**WHAT THIS TASK INVOLVES**
The data should be restated word for word, in full.

Collected data:

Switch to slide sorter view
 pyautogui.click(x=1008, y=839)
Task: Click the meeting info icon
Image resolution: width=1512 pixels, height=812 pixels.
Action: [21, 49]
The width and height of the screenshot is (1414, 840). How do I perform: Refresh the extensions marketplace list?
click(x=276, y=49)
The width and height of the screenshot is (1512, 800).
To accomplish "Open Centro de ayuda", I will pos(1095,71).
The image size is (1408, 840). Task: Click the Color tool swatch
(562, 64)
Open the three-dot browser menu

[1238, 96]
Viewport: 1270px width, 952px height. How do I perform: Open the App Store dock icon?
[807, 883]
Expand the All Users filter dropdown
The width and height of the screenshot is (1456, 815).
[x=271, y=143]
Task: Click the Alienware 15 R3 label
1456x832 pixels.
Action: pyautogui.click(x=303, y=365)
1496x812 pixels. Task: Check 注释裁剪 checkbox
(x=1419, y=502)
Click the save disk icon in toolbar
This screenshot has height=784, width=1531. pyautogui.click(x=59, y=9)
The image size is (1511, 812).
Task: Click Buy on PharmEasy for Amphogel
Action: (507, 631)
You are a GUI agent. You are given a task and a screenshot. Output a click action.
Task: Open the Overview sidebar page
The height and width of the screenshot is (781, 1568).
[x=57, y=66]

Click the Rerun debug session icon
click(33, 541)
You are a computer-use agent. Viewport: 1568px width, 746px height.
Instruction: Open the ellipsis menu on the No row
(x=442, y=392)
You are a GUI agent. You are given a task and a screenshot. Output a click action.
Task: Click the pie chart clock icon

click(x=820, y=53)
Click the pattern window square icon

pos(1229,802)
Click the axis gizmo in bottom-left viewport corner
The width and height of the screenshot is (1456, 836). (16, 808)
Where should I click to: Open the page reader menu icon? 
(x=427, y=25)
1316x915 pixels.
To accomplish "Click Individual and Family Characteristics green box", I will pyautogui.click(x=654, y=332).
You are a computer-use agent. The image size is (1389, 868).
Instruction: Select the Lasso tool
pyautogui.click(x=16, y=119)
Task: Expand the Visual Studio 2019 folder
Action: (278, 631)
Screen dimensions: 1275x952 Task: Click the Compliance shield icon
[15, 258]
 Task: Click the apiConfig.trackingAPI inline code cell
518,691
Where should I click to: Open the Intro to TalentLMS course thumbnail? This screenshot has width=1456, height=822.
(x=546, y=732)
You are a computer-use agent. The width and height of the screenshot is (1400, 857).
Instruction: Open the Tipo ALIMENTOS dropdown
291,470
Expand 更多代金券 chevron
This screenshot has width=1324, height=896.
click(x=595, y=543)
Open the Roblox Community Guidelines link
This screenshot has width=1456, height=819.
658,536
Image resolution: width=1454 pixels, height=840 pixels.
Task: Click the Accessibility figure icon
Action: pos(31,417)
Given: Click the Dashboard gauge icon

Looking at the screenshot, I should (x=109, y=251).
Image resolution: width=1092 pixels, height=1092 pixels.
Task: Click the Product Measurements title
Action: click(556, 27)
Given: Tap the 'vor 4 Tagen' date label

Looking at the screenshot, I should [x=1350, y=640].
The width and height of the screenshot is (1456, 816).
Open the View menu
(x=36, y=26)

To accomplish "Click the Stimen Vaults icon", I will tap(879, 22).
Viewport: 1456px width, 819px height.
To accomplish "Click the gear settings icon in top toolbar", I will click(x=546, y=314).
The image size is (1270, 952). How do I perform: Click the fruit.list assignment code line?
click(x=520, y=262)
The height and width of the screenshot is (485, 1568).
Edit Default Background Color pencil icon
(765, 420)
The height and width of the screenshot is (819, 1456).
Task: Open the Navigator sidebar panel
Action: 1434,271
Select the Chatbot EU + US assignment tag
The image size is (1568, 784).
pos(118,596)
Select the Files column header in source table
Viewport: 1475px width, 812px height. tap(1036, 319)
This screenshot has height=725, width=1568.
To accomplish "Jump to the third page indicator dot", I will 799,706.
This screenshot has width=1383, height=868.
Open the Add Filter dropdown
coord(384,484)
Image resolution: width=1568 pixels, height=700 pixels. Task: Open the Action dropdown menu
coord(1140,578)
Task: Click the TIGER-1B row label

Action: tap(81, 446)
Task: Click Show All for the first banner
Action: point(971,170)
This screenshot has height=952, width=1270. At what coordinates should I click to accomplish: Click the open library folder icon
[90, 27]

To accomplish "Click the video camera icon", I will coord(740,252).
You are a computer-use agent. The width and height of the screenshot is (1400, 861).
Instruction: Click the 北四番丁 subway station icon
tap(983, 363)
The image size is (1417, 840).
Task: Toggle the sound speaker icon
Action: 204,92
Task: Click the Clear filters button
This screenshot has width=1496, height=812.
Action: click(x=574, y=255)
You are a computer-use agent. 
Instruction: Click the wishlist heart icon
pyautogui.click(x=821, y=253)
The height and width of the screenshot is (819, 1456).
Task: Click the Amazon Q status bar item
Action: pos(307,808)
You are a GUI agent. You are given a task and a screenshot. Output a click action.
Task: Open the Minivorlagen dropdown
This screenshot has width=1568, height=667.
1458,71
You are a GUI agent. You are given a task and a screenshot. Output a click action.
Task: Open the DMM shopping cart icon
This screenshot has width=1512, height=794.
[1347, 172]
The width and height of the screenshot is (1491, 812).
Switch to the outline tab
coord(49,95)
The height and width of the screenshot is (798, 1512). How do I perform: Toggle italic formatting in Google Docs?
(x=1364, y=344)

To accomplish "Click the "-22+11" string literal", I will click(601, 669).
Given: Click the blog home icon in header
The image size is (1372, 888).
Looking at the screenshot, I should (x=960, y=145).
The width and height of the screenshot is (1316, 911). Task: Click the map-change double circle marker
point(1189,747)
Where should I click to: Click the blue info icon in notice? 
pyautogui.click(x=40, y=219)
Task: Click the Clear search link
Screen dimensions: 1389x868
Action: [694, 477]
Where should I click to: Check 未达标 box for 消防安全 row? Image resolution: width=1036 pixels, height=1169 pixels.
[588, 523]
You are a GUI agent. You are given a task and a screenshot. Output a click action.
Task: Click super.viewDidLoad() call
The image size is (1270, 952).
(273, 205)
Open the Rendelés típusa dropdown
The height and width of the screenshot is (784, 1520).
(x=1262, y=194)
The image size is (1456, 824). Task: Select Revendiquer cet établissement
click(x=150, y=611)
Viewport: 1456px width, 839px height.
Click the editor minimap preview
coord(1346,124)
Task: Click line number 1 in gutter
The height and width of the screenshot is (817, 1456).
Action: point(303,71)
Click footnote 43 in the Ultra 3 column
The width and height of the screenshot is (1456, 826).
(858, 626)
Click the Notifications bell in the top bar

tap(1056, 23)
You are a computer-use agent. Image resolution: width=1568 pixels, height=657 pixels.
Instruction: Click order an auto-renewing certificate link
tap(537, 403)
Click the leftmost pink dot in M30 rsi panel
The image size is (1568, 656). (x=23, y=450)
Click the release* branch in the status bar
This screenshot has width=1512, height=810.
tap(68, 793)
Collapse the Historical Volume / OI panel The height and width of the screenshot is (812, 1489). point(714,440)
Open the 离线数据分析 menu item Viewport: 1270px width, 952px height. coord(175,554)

**RESULT BELOW**
Switch to slide sorter view
 pyautogui.click(x=1008, y=839)
Task: Click the meeting info icon
Image resolution: width=1512 pixels, height=812 pixels.
Action: [21, 49]
The width and height of the screenshot is (1414, 840). How do I perform: Refresh the extensions marketplace list?
click(x=276, y=49)
The width and height of the screenshot is (1512, 800).
To accomplish "Open Centro de ayuda", I will pos(1095,71).
The image size is (1408, 840). Task: Click the Color tool swatch
(562, 64)
Open the three-dot browser menu

[1238, 96]
Viewport: 1270px width, 952px height. How do I perform: Open the App Store dock icon?
[807, 883]
Expand the All Users filter dropdown
The width and height of the screenshot is (1456, 815).
[x=271, y=143]
Task: Click the Alienware 15 R3 label
1456x832 pixels.
Action: pyautogui.click(x=303, y=365)
1496x812 pixels. Task: Check 注释裁剪 checkbox
(x=1419, y=502)
Click the save disk icon in toolbar
This screenshot has height=784, width=1531. pyautogui.click(x=59, y=9)
The image size is (1511, 812).
Task: Click Buy on PharmEasy for Amphogel
Action: (507, 631)
You are a GUI agent. You are given a task and a screenshot. Output a click action.
Task: Open the Overview sidebar page
The height and width of the screenshot is (781, 1568).
[x=57, y=66]

Click the Rerun debug session icon
click(33, 541)
You are a computer-use agent. Viewport: 1568px width, 746px height.
Instruction: Open the ellipsis menu on the No row
(x=442, y=392)
You are a GUI agent. You are given a task and a screenshot. Output a click action.
Task: Click the pie chart clock icon

click(x=820, y=53)
Click the pattern window square icon

pos(1229,802)
Click the axis gizmo in bottom-left viewport corner
The width and height of the screenshot is (1456, 836). (16, 808)
Where should I click to: Open the page reader menu icon? 
(x=427, y=25)
1316x915 pixels.
To accomplish "Click Individual and Family Characteristics green box", I will pyautogui.click(x=654, y=332).
You are a computer-use agent. The image size is (1389, 868).
Instruction: Select the Lasso tool
pyautogui.click(x=16, y=119)
Task: Expand the Visual Studio 2019 folder
Action: (278, 631)
Screen dimensions: 1275x952 Task: Click the Compliance shield icon
[15, 258]
 Task: Click the apiConfig.trackingAPI inline code cell
518,691
Where should I click to: Open the Intro to TalentLMS course thumbnail? This screenshot has width=1456, height=822.
(x=546, y=732)
You are a computer-use agent. The width and height of the screenshot is (1400, 857).
Instruction: Open the Tipo ALIMENTOS dropdown
291,470
Expand 更多代金券 chevron
This screenshot has width=1324, height=896.
click(x=595, y=543)
Open the Roblox Community Guidelines link
This screenshot has width=1456, height=819.
658,536
Image resolution: width=1454 pixels, height=840 pixels.
Task: Click the Accessibility figure icon
Action: pos(31,417)
Given: Click the Dashboard gauge icon

Looking at the screenshot, I should (x=109, y=251).
Image resolution: width=1092 pixels, height=1092 pixels.
Task: Click the Product Measurements title
Action: click(556, 27)
Given: Tap the 'vor 4 Tagen' date label

Looking at the screenshot, I should [x=1350, y=640].
The width and height of the screenshot is (1456, 816).
Open the View menu
(x=36, y=26)

To accomplish "Click the Stimen Vaults icon", I will tap(879, 22).
Viewport: 1456px width, 819px height.
To accomplish "Click the gear settings icon in top toolbar", I will click(x=546, y=314).
The image size is (1270, 952). How do I perform: Click the fruit.list assignment code line?
click(x=520, y=262)
The height and width of the screenshot is (485, 1568).
Edit Default Background Color pencil icon
(765, 420)
The height and width of the screenshot is (819, 1456).
Task: Open the Navigator sidebar panel
Action: 1434,271
Select the Chatbot EU + US assignment tag
The image size is (1568, 784).
pos(118,596)
Select the Files column header in source table
Viewport: 1475px width, 812px height. tap(1036, 319)
This screenshot has height=725, width=1568.
To accomplish "Jump to the third page indicator dot", I will 799,706.
This screenshot has width=1383, height=868.
Open the Add Filter dropdown
coord(384,484)
Image resolution: width=1568 pixels, height=700 pixels. Task: Open the Action dropdown menu
coord(1140,578)
Task: Click the TIGER-1B row label

Action: tap(81, 446)
Task: Click Show All for the first banner
Action: point(971,170)
This screenshot has height=952, width=1270. At what coordinates should I click to accomplish: Click the open library folder icon
[90, 27]

To accomplish "Click the video camera icon", I will coord(740,252).
You are a computer-use agent. The width and height of the screenshot is (1400, 861).
Instruction: Click the 北四番丁 subway station icon
tap(983, 363)
The image size is (1417, 840).
Task: Toggle the sound speaker icon
Action: 204,92
Task: Click the Clear filters button
This screenshot has width=1496, height=812.
Action: click(x=574, y=255)
You are a computer-use agent. 
Instruction: Click the wishlist heart icon
pyautogui.click(x=821, y=253)
The height and width of the screenshot is (819, 1456).
Task: Click the Amazon Q status bar item
Action: pos(307,808)
You are a GUI agent. You are given a task and a screenshot. Output a click action.
Task: Open the Minivorlagen dropdown
This screenshot has width=1568, height=667.
1458,71
You are a GUI agent. You are given a task and a screenshot. Output a click action.
Task: Open the DMM shopping cart icon
This screenshot has width=1512, height=794.
[1347, 172]
The width and height of the screenshot is (1491, 812).
Switch to the outline tab
coord(49,95)
The height and width of the screenshot is (798, 1512). How do I perform: Toggle italic formatting in Google Docs?
(x=1364, y=344)

To accomplish "Click the "-22+11" string literal", I will click(601, 669).
Given: Click the blog home icon in header
The image size is (1372, 888).
Looking at the screenshot, I should (x=960, y=145).
The width and height of the screenshot is (1316, 911). Task: Click the map-change double circle marker
point(1189,747)
Where should I click to: Click the blue info icon in notice? 
pyautogui.click(x=40, y=219)
Task: Click the Clear search link
Screen dimensions: 1389x868
Action: [694, 477]
Where should I click to: Check 未达标 box for 消防安全 row? Image resolution: width=1036 pixels, height=1169 pixels.
[588, 523]
You are a GUI agent. You are given a task and a screenshot. Output a click action.
Task: Click super.viewDidLoad() call
The image size is (1270, 952).
(273, 205)
Open the Rendelés típusa dropdown
The height and width of the screenshot is (784, 1520).
(x=1262, y=194)
The image size is (1456, 824). Task: Select Revendiquer cet établissement
click(x=150, y=611)
Viewport: 1456px width, 839px height.
Click the editor minimap preview
coord(1346,124)
Task: Click line number 1 in gutter
The height and width of the screenshot is (817, 1456).
Action: point(303,71)
Click footnote 43 in the Ultra 3 column
The width and height of the screenshot is (1456, 826).
(858, 626)
Click the Notifications bell in the top bar

tap(1056, 23)
You are a computer-use agent. Image resolution: width=1568 pixels, height=657 pixels.
Instruction: Click order an auto-renewing certificate link
tap(537, 403)
Click the leftmost pink dot in M30 rsi panel
The image size is (1568, 656). (x=23, y=450)
Click the release* branch in the status bar
This screenshot has width=1512, height=810.
tap(68, 793)
Collapse the Historical Volume / OI panel The height and width of the screenshot is (812, 1489). point(714,440)
Open the 离线数据分析 menu item Viewport: 1270px width, 952px height. coord(175,554)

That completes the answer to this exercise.